▸ Task
The expected output is the line with "At what coordinates should I click to accomplish: Pick" followed by every remaining line of the entries, all repeated exactly.

▸ Records for the exercise
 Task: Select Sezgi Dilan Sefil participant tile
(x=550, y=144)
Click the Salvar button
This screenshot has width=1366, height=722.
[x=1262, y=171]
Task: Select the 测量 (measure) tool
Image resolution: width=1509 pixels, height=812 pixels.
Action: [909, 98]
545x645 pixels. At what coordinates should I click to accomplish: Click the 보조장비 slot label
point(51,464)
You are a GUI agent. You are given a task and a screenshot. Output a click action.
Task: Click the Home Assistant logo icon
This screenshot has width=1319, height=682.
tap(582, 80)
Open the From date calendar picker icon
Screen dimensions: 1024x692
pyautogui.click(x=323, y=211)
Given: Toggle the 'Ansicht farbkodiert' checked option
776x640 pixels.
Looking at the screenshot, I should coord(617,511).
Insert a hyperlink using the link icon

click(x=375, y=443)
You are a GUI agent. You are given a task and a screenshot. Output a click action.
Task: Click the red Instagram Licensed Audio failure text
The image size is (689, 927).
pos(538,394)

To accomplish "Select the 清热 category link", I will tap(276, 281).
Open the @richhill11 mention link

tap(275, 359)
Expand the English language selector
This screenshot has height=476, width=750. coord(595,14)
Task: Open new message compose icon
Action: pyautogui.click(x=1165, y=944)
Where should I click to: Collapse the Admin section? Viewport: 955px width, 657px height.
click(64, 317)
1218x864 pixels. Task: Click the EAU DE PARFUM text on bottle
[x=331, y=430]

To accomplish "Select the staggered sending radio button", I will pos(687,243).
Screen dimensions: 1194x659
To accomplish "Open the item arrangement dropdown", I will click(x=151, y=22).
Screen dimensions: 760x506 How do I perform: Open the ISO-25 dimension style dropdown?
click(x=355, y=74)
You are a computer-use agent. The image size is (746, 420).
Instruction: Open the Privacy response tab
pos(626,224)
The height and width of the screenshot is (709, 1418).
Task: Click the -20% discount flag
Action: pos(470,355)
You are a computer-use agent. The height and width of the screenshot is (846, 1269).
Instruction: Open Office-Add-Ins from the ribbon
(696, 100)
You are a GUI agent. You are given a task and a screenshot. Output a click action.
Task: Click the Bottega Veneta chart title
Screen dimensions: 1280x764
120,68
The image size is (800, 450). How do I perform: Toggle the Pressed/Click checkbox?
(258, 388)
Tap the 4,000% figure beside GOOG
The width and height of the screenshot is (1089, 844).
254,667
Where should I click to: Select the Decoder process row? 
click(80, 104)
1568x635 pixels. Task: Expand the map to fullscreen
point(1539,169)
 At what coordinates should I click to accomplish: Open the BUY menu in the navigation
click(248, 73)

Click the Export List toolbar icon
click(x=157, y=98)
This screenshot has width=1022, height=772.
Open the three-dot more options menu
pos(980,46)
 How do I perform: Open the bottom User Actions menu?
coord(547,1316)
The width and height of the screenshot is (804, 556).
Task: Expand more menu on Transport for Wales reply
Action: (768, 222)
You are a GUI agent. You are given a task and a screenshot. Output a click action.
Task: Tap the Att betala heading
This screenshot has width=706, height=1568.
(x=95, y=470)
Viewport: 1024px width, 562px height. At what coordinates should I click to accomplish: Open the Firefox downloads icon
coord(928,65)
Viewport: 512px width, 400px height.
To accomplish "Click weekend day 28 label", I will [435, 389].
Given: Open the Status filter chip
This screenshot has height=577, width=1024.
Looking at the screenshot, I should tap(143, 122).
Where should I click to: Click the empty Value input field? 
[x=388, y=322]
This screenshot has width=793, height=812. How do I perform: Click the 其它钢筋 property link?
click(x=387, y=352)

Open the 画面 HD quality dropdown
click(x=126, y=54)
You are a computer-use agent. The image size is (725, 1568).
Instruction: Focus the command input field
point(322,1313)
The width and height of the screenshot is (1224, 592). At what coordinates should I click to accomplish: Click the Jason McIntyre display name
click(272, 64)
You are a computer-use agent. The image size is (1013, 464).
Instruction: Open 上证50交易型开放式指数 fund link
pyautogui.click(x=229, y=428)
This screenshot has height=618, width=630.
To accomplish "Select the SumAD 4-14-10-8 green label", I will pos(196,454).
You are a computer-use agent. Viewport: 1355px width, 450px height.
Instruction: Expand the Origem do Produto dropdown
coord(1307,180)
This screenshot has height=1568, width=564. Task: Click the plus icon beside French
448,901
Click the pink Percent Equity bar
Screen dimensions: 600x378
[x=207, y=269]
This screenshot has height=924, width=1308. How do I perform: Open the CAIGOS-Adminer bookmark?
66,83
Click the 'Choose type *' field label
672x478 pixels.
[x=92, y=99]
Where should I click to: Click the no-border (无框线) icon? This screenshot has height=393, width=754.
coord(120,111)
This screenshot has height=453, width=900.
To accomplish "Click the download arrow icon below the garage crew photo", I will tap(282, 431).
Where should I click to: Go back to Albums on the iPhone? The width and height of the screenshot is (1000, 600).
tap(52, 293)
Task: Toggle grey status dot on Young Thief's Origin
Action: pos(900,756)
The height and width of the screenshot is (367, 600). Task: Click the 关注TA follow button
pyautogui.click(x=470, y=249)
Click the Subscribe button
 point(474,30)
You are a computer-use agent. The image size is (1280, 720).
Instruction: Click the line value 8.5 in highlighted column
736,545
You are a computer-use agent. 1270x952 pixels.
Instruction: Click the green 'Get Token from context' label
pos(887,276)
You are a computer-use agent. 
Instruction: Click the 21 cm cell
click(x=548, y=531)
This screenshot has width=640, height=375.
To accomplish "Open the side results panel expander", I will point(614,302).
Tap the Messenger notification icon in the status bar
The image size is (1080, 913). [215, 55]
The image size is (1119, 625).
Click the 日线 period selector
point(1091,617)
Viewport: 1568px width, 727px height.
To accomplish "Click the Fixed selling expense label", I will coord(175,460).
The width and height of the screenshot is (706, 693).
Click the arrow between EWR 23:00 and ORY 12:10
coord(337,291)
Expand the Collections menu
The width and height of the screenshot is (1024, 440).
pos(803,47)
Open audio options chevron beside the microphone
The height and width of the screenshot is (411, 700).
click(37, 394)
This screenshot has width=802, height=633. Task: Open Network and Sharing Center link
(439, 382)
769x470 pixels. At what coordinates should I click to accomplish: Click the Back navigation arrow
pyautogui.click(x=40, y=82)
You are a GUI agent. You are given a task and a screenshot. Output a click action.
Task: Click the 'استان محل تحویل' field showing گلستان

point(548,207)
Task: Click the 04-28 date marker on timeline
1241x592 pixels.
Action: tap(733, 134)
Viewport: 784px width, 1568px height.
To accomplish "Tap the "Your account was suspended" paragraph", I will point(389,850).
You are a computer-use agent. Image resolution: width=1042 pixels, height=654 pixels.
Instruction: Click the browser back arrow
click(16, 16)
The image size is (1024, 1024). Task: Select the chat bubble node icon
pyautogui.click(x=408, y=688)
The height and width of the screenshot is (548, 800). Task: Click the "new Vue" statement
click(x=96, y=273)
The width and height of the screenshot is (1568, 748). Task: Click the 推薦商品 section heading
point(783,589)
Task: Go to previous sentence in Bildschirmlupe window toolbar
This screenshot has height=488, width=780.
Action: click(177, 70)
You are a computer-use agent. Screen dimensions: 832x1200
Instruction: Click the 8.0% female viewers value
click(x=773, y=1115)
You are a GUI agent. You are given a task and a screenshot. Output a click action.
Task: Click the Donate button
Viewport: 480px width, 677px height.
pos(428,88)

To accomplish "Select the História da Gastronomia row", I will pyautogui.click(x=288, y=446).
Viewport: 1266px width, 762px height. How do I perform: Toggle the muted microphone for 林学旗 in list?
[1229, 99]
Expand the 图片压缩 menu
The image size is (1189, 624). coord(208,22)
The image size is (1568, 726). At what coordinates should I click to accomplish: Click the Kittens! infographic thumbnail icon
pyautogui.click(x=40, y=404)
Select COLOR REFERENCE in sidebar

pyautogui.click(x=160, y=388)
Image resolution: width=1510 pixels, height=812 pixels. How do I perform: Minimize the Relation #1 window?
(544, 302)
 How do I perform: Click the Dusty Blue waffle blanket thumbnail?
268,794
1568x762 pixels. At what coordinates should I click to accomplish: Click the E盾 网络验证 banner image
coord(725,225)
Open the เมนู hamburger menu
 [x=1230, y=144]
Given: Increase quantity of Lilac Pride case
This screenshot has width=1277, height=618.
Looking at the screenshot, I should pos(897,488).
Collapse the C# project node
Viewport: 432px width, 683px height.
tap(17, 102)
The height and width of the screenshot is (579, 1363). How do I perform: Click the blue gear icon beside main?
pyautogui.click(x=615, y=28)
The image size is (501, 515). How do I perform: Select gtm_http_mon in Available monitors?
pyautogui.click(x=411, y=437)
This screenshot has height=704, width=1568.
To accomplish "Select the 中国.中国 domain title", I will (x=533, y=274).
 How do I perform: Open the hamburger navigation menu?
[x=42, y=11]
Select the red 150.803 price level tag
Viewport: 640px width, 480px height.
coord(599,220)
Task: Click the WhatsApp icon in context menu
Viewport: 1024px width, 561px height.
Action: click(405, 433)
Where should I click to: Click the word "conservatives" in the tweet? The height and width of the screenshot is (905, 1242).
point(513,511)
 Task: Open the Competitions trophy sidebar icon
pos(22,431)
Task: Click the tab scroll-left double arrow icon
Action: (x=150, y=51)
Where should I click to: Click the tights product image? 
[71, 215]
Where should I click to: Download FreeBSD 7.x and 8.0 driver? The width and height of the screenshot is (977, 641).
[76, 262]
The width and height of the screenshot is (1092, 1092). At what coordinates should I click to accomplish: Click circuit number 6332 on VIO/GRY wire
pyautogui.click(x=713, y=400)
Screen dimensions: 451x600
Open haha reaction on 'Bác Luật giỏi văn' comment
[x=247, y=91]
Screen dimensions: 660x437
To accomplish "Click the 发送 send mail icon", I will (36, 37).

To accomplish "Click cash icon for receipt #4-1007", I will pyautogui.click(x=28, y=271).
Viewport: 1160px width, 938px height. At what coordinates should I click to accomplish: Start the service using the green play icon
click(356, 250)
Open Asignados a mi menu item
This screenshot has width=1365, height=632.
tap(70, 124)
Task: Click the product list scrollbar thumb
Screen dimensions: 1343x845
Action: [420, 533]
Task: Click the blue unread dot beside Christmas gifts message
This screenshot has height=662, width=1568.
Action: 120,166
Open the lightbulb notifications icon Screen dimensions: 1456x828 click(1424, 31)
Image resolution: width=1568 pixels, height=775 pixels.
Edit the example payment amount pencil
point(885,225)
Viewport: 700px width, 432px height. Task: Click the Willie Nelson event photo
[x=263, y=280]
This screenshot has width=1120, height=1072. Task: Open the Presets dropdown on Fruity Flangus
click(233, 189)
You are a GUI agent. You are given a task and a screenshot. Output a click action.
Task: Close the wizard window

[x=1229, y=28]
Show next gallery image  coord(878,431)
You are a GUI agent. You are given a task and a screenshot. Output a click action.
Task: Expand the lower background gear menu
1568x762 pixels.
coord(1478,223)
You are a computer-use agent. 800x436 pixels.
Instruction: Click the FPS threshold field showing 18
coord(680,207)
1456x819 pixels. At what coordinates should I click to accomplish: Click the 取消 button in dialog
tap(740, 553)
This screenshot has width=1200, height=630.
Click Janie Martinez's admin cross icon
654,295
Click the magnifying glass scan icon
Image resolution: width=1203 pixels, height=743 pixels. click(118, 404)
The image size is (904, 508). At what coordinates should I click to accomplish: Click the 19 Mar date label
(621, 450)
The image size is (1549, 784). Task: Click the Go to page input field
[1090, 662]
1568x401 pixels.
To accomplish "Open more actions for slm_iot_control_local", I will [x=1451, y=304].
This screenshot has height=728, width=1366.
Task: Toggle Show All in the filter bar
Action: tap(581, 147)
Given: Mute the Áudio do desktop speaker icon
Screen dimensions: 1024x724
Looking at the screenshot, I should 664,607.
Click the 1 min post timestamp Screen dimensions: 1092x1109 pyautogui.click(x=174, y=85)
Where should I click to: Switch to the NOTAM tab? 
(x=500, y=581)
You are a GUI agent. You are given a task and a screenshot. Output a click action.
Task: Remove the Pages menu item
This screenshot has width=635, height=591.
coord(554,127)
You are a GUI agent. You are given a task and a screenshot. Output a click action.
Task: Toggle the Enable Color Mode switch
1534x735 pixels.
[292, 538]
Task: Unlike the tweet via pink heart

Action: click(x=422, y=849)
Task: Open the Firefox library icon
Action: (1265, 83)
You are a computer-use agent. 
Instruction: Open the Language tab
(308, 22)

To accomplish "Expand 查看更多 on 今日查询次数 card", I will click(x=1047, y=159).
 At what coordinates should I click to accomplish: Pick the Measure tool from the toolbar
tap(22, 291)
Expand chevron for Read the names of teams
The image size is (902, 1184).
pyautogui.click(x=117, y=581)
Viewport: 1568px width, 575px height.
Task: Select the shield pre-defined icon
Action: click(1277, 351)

▸ Finished exercise
 At what coordinates should I click to accomplish: Pick the Measure tool from the toolbar
tap(22, 291)
Expand chevron for Read the names of teams
The image size is (902, 1184).
pyautogui.click(x=117, y=581)
Viewport: 1568px width, 575px height.
Task: Select the shield pre-defined icon
Action: click(1277, 351)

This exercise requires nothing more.